§ TASK PROMPT:
Each line that has the string "Sort" must be copied from the records below.

———

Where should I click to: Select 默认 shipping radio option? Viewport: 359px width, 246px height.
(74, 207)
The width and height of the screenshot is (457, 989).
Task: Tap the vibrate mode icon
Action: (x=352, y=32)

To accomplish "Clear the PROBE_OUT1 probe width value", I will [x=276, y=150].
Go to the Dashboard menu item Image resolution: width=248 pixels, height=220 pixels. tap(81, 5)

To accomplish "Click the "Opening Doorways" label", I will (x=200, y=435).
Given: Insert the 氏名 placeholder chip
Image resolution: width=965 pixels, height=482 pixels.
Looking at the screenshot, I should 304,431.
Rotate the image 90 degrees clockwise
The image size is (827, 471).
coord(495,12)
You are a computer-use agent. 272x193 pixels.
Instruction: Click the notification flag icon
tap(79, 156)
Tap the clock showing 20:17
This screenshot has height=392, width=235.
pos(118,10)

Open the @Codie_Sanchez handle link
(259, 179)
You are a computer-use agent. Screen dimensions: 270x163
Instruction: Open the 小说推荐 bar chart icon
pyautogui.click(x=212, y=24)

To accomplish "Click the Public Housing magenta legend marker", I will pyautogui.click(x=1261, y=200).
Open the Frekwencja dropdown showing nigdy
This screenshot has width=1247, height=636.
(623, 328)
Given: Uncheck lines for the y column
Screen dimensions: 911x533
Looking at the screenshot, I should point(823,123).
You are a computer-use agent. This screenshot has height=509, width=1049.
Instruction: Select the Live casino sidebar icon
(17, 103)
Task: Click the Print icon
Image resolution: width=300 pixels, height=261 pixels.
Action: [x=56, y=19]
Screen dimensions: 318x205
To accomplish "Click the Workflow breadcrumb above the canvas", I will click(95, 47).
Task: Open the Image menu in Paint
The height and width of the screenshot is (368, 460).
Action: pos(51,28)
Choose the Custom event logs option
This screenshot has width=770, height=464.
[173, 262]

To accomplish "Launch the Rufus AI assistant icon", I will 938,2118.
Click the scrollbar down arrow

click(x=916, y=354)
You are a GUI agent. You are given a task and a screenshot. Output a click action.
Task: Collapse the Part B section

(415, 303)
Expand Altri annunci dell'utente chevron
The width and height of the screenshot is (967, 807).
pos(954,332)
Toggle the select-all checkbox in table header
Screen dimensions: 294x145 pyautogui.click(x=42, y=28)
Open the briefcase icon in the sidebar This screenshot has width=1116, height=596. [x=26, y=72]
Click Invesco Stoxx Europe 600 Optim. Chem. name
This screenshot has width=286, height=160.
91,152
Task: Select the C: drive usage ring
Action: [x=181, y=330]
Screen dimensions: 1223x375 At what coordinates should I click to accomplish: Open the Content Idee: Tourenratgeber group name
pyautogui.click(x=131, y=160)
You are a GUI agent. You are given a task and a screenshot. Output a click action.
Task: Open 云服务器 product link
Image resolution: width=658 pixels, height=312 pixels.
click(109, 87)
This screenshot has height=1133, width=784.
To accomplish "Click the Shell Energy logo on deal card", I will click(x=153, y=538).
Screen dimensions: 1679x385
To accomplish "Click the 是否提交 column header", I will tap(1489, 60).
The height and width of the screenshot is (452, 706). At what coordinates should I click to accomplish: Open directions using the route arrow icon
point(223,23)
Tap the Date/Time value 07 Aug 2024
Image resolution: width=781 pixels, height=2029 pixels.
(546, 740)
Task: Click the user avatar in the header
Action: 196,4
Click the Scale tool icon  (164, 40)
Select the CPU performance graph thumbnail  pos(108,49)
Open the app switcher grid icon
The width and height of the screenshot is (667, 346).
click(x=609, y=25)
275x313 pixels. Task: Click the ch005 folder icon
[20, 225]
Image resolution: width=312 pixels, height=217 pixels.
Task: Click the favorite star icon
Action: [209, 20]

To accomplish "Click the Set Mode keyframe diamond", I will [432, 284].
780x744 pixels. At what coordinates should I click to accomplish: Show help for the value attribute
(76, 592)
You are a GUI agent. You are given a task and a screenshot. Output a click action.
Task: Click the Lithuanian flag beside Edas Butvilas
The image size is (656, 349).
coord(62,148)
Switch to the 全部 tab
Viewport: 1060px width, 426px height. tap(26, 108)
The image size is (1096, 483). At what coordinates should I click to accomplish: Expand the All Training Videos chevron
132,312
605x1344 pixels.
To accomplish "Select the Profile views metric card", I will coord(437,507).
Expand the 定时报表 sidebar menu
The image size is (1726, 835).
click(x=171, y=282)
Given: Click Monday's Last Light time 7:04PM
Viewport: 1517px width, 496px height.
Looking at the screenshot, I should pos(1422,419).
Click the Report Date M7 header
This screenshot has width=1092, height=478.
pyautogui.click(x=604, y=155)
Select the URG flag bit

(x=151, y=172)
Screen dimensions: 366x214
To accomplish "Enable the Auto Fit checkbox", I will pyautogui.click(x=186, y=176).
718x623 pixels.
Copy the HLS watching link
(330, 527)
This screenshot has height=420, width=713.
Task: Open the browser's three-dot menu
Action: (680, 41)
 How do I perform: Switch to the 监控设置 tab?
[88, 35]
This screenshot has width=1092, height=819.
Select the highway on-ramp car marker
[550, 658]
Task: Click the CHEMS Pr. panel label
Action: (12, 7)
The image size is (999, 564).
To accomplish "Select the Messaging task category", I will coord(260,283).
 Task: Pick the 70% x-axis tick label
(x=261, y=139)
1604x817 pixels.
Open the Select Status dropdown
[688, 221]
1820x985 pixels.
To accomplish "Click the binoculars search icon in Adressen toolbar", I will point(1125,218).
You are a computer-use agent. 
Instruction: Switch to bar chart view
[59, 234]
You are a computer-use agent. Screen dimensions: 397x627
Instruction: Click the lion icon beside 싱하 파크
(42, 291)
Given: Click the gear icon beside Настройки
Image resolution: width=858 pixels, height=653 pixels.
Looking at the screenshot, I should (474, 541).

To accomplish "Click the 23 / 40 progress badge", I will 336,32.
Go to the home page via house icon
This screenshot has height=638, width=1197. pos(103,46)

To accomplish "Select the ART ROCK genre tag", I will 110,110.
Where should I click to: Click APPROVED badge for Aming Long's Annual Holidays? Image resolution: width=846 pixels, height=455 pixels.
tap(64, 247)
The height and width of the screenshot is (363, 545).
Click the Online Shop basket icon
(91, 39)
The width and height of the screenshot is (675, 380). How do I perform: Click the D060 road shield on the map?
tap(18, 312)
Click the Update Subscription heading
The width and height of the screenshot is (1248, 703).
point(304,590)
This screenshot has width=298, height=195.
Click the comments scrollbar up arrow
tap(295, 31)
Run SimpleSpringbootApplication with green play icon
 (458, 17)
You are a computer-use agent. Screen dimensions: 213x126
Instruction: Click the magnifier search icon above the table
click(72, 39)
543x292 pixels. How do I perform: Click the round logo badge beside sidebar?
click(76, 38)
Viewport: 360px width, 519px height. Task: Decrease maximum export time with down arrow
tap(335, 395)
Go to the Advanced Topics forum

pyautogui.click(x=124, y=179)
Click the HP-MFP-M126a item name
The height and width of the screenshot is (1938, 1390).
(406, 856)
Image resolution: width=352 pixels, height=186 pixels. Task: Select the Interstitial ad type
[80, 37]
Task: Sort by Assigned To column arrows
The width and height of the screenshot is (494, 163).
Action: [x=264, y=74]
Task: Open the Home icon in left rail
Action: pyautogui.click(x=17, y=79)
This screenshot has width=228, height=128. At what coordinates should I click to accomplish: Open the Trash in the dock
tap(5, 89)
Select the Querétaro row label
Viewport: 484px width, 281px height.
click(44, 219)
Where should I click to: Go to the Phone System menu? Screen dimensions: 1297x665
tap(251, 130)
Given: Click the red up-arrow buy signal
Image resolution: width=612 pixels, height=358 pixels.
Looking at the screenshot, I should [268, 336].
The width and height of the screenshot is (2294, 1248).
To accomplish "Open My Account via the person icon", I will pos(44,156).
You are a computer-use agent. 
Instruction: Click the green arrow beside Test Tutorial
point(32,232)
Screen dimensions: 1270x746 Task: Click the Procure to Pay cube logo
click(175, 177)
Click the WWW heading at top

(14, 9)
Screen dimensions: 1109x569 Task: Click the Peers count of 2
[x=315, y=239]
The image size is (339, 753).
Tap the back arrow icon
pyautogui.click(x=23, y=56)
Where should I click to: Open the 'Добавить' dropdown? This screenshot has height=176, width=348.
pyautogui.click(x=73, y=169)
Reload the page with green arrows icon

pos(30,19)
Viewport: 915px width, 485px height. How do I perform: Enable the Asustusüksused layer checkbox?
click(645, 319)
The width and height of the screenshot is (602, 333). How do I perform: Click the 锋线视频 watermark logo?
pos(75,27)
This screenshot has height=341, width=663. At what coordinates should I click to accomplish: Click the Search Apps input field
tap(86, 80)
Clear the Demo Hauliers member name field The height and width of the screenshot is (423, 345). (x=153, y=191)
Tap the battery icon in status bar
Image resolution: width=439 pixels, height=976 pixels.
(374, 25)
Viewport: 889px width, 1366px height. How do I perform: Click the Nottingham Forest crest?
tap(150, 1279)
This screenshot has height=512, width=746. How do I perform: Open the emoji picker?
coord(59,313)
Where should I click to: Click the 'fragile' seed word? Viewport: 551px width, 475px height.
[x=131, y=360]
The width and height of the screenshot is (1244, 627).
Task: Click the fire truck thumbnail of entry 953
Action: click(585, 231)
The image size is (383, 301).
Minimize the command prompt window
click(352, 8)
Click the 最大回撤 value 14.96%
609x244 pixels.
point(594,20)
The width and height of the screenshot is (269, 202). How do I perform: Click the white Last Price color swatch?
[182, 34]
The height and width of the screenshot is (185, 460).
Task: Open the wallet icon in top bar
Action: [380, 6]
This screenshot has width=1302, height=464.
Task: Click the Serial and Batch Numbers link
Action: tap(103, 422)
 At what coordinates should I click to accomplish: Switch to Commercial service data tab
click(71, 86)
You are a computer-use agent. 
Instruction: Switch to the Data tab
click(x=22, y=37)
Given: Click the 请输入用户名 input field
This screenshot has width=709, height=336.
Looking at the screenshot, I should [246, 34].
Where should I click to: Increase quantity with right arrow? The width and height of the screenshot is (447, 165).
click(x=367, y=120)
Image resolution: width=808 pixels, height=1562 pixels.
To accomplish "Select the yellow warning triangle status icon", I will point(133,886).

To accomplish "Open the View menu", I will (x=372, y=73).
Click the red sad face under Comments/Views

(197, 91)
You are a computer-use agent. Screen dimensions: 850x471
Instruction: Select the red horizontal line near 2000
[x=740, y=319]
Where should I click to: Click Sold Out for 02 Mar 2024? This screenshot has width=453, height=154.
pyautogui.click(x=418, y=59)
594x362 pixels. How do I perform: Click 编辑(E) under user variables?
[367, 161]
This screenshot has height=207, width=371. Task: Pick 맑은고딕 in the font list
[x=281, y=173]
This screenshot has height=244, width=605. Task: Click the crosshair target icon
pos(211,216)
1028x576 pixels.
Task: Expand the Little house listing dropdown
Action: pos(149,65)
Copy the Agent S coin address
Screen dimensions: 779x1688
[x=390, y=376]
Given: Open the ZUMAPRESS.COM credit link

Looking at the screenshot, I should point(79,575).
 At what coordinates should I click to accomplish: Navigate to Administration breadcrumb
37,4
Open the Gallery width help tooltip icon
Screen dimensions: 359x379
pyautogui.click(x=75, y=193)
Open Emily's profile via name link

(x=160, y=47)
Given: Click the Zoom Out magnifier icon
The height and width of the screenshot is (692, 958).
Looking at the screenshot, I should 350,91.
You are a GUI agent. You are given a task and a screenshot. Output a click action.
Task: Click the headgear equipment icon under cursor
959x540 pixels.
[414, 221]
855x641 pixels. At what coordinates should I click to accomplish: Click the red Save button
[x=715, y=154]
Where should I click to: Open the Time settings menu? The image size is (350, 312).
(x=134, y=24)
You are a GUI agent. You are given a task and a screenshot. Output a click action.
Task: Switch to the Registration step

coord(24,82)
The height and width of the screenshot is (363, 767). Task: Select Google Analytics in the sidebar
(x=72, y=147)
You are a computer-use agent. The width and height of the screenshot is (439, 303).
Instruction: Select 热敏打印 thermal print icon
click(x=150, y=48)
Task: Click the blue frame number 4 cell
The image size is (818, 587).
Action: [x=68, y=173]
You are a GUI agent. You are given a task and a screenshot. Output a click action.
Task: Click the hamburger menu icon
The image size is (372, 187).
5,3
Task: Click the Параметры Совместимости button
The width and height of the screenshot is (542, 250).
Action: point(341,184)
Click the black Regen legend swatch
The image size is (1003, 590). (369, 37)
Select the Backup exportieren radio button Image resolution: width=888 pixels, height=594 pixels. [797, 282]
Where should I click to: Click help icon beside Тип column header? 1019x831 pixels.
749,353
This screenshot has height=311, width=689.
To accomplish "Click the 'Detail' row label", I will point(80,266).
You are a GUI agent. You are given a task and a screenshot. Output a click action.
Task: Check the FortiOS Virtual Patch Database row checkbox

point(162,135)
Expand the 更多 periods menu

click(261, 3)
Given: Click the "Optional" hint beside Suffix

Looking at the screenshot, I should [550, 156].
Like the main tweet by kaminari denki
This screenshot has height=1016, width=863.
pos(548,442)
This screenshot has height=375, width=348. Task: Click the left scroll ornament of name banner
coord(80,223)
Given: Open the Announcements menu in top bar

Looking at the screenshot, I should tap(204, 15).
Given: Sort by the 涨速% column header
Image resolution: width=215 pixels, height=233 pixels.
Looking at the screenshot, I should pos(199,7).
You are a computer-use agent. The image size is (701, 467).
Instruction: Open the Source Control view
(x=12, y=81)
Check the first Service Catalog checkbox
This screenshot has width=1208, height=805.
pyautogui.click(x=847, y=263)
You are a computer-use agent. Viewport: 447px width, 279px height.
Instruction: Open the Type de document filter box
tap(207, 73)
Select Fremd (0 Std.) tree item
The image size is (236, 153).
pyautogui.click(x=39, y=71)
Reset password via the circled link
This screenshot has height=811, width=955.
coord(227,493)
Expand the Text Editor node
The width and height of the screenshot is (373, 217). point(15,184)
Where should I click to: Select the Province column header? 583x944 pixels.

———

§ SOLUTION FOR THIS PROBLEM:
Task: Sort by Assigned To column arrows
Given: Sort by the 涨速% column header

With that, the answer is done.